The epidemic of opiod addiction sweeping the U.S. is a result of doctors’ “hubris,” claims a leading physician.
Dr. Paul Offit, a pediatrician, and the director of the Vaccine Education Center at the Children’s Hospital of Philadelphia, blames doctors for overprescribing strong pain medication and focusing too much on eliminating pain, while ignoring the risks of addiction.
“You can blame the current opioid epidemic, one that kills tens of thousands of people a year in the U.S., on medical hubris,” Offit said. “If you had to lay the blame of this epidemic on anyone, it would be at the feet of doctors and scientists who have believed, wrongly, for 2,500 years that they can separate pain relief from addiction. When we believed that no one should suffer a moment of pain, and became very quick to prescribe opioids, we created the opioid epidemic.”
According to the Daily Caller:
[Offit] points to a long history of health care professionals pushing “breakthrough” pain treatments that ended up creating a population of addicts. Opium was the original substance widely used for pain relief until addiction became too widespread. Opium lead to morphine, which eventual lead to the creation of oxycodone. At one time doctors even thought heroin was a viable treatment for pain.
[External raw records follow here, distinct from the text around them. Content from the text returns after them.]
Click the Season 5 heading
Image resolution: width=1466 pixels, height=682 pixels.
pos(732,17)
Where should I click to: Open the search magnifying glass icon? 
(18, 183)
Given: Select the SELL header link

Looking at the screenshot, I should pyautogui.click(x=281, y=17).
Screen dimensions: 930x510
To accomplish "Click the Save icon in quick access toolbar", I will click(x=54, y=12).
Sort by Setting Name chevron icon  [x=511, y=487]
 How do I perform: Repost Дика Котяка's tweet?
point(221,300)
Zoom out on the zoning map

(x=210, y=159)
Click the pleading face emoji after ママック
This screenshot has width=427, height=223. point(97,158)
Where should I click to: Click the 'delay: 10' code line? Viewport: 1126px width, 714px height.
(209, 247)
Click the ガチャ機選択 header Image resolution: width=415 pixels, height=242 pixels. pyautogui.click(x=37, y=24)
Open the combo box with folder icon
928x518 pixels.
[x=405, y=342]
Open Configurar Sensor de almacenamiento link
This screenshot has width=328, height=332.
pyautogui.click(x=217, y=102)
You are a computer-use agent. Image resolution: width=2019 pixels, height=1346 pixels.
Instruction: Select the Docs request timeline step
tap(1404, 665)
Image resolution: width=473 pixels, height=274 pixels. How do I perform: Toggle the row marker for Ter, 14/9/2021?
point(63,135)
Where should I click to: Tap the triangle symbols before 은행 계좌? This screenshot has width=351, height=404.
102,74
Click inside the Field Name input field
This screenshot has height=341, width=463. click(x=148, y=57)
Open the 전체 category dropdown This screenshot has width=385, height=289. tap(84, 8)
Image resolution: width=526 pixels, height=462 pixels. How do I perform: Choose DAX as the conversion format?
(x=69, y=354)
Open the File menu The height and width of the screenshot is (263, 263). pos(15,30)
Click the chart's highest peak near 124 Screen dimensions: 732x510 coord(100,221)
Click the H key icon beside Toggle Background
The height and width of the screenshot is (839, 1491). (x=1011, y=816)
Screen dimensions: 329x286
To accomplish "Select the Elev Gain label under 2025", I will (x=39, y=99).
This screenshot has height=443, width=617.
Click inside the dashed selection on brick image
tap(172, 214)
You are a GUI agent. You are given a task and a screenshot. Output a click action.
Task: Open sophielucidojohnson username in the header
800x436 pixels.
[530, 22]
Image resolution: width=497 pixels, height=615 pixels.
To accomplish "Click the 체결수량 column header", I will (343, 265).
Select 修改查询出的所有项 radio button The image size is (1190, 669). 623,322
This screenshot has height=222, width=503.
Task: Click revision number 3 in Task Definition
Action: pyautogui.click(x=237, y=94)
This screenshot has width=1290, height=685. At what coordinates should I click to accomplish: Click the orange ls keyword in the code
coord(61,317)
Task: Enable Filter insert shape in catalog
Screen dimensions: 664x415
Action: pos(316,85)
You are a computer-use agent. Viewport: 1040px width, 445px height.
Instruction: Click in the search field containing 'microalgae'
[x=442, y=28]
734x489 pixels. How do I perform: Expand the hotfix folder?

Fatal overdoses from heroin quadrupled over the last five years nationally, according to data released by the National Center for Health Statistics Feb. 24. They say the massive increase in heroin and general opioid abuse in the U.S. since 2010 is driven by lower drug prices and ingredients with higher potency, like fentanyl.
Herion and opioid related deaths have steadily increased since the 1990s, with numbers overtaking fatalities from motor vehicle accidents in 2015.